Optimists claim China can manage the situation — that the command nature of its financial system means it can orchestrate the monetary policy needed for a soft landing. But that’s not how this kind of thing usually ends. The City broker turned fund manager Terry Smith pointed out to me a comment made by a former Bank of China official in Davos last week. Yong Ding noted that China really needed to start tightening monetary policy — cutting rates, reining in bank lending — to prevent a ‘bubble in property and stock markets’. That would be reassuring if those bubbles didn’t already exist; and if it wasn’t exactly what the governor of the Bank of Japan was saying in 1989 just before the great Japanese bubble turned into one of history’s most spectacular crashes.

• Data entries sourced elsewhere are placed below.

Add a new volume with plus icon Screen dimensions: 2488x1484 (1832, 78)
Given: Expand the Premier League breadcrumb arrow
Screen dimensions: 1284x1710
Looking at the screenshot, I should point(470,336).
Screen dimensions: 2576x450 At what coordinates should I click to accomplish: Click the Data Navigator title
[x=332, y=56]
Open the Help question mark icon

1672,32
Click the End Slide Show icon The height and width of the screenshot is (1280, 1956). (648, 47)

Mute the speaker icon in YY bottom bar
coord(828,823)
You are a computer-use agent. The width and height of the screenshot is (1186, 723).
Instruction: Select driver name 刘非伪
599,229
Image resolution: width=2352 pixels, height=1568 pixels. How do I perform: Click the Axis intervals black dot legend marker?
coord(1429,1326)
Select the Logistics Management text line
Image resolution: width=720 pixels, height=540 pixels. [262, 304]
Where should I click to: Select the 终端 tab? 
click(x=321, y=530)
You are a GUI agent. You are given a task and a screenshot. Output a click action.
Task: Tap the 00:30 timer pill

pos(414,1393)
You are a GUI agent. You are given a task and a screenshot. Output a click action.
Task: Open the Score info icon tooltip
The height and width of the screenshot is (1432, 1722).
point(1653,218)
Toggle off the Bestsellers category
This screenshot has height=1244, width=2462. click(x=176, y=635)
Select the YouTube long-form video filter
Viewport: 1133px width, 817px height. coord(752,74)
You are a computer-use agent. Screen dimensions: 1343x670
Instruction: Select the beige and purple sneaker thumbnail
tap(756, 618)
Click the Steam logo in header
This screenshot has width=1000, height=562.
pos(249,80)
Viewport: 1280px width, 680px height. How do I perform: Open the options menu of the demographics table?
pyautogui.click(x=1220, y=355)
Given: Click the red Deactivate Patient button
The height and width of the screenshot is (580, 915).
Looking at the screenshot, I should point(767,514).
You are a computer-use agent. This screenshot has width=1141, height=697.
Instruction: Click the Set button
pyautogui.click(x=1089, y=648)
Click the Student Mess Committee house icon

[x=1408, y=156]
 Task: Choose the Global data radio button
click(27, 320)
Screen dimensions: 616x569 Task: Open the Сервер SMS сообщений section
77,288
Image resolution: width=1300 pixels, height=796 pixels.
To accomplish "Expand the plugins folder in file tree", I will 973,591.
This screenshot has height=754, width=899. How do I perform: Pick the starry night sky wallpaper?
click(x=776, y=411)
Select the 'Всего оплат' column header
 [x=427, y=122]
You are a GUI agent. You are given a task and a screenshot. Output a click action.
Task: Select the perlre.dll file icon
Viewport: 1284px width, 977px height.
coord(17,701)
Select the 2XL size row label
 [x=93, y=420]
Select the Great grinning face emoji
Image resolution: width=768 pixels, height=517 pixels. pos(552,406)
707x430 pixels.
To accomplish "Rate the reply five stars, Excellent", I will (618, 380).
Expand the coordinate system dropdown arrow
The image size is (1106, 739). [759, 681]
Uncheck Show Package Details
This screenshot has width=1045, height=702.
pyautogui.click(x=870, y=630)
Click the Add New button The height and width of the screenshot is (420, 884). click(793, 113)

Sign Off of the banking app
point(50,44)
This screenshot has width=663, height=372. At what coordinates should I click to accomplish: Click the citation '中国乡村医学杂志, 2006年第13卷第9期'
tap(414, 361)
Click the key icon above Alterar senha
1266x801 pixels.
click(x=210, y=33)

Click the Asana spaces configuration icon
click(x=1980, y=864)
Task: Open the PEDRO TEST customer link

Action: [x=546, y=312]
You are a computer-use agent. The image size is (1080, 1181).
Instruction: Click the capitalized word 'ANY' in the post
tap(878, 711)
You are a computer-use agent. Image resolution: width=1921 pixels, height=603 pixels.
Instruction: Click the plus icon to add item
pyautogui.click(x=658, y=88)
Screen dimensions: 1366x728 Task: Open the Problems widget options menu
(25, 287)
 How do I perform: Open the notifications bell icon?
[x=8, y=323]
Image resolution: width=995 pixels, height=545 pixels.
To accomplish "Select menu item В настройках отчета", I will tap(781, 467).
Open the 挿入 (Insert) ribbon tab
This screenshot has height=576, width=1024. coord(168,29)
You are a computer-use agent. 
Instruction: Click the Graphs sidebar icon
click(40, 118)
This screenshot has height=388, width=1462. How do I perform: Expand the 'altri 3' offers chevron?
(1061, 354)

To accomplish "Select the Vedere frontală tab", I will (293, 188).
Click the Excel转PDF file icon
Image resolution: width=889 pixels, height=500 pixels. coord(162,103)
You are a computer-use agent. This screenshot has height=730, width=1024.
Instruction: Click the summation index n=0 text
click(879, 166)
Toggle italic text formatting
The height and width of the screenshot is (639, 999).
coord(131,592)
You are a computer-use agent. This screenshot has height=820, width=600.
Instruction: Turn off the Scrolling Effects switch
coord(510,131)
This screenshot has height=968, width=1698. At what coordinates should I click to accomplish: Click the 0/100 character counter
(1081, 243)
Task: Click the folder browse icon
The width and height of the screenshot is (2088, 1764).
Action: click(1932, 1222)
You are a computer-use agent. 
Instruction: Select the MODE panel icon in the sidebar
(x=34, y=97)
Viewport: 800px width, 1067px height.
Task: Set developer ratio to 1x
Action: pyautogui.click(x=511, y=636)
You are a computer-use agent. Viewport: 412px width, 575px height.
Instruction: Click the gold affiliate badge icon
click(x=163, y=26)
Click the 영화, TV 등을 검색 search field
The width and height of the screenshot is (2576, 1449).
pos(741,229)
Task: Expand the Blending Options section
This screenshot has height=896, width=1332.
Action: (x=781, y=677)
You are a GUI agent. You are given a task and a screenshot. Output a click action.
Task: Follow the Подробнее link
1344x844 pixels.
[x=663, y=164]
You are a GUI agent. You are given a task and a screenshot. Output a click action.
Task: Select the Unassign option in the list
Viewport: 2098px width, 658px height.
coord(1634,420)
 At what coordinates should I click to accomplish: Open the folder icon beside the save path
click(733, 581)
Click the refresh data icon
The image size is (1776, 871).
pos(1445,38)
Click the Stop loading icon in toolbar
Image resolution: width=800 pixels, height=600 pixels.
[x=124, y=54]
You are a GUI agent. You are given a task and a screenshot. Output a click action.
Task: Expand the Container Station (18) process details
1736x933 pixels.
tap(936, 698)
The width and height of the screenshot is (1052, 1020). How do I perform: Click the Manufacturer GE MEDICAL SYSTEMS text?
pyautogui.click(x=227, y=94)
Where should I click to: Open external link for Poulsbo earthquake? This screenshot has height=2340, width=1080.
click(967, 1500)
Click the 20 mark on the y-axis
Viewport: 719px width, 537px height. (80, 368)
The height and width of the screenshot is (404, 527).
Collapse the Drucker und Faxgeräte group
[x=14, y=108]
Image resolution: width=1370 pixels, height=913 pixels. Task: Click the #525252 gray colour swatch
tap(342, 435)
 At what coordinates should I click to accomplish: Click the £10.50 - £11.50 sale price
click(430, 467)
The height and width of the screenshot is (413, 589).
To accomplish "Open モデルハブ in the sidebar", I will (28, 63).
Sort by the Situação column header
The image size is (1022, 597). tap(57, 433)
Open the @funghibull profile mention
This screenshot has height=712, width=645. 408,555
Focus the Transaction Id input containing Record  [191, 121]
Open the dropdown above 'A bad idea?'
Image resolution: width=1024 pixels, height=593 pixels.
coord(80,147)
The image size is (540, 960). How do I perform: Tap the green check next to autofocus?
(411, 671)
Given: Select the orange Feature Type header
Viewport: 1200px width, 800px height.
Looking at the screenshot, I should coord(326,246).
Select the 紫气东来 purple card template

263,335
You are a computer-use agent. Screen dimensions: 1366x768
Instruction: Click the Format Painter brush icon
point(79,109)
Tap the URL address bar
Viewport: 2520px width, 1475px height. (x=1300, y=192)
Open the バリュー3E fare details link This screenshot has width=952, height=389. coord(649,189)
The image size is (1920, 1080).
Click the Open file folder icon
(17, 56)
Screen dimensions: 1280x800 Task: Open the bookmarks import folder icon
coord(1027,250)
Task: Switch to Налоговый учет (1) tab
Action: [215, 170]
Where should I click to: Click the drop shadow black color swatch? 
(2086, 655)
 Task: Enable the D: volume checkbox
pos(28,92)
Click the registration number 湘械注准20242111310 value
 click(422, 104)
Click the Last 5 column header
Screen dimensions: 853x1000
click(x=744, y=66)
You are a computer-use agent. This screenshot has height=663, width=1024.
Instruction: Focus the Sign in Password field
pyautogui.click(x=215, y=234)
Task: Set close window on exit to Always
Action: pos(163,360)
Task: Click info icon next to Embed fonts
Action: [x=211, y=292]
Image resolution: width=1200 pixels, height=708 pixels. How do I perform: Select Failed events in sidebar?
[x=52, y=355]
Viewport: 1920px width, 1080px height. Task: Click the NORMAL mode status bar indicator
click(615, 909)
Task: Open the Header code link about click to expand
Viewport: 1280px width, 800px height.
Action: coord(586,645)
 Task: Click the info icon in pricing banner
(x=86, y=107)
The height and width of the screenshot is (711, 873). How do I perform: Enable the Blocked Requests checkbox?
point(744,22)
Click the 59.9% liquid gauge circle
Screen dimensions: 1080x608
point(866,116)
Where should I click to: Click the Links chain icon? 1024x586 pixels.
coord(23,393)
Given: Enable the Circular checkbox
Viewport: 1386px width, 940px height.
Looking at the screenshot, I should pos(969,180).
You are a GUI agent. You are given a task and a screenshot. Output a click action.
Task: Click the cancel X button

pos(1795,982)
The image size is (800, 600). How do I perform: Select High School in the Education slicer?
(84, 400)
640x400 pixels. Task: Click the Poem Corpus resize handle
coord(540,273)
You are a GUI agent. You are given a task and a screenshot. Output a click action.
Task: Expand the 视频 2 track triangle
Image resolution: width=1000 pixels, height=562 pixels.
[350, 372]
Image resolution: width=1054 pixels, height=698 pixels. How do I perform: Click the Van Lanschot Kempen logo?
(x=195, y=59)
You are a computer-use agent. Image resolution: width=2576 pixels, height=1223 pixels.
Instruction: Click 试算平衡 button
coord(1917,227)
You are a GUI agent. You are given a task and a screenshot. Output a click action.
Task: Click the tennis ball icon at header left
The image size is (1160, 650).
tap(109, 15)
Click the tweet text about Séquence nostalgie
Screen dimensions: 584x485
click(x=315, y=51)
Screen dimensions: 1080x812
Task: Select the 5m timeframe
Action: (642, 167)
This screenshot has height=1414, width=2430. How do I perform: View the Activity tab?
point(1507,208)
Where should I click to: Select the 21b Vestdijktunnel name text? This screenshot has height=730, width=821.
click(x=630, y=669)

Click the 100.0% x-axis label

Markets hate inflation for several reasons. First, it eats away the profits of companies without real pricing power. Second, it tends to lead to tighter monetary policy, stopping firms from borrowing to expand. Third, it prompts policy error: interest rates rise too slowly and inflation goes out of control, or they rise too fast and you end up with deflation. And as much as markets hate inflation, they really, really hate deflation.

But inflation isn’t the only reason to think that emerging markets aren’t quite the place to be at the moment. The other is liquidity. One reason Asian markets have been bid up strongly is quantitative easing. This works in asset markets a bit like a hot potato. The US Federal Reserve creates new money to buy Treasury bonds. The seller uses the money to buy US equities. The seller of those uses the money to buy a fund invested in Taiwan. Round and round the money goes, and the result is a surge of cash pouring, on this occasion, into Asian assets.

But what if it turns out QE is actually working? It may not be doing much for US household spending, but as Henry Maxey of the Ruffer investment group notes, it might be doing something for corporate spending, ‘the key to any recovery’.

By taking deflation — the thing companies fear most — out of the equation, QE might be encouraging them to borrow and invest. That might be why some US measures of business expansion are running at their highest levels since 1988. Suppose this keeps going, and that everyone then sees prospects genuinely improving, the dollar stabilising and the threat of more QE disappearing. All that could pull liquidity out of emerging markets, bringing the boom there to an abrupt end.

Alongside the fact that things aren’t as bad as they might be in the US, it’s worth noting that even as eurozone politicians continue to bicker about their sovereign debt difficulties, confidence in parts of Europe is coming along nicely: German unemployment is at an 18-year low as exports boom on the back of a weak euro, and European retail sales rose at their fastest rate in four years in January.

None of this is to suggest that you will automatically make money investing in the West over the long term. You probably won’t. Why not? I refer you to two valuation measures that seek to tell us where markets will go over ten to 20 years, the cyclically adjusted price-earnings ratio and the Q ratio of market value to underlying asset value. According to their biggest fan, the strategist Andrew Smithers, they now tell us that the US market is around 70 per cent overvalued. That doesn’t mean it will collapse tomorrow but it does point towards muted expectations of future returns.

So if I had to choose where to place my bets, it wouldn’t be anywhere in Asia (Japan excepted). It might be France, the UK, the US or most likely Germany — which also has an increasingly rare factor in its favour: not being expensive. Despite its sharp rise since 2009, the DAX trades on an average p/e of around 11 times.

Dumping Asia for Germany and America is, for sure, not what most of your financial advisers are likely to be recommending. But the trade of the decade I declared a decade ago — buy gold, sell equities — didn’t do too badly. And I might be right again.

Merryn Somerset Webb is editor in chief of Moneyweek.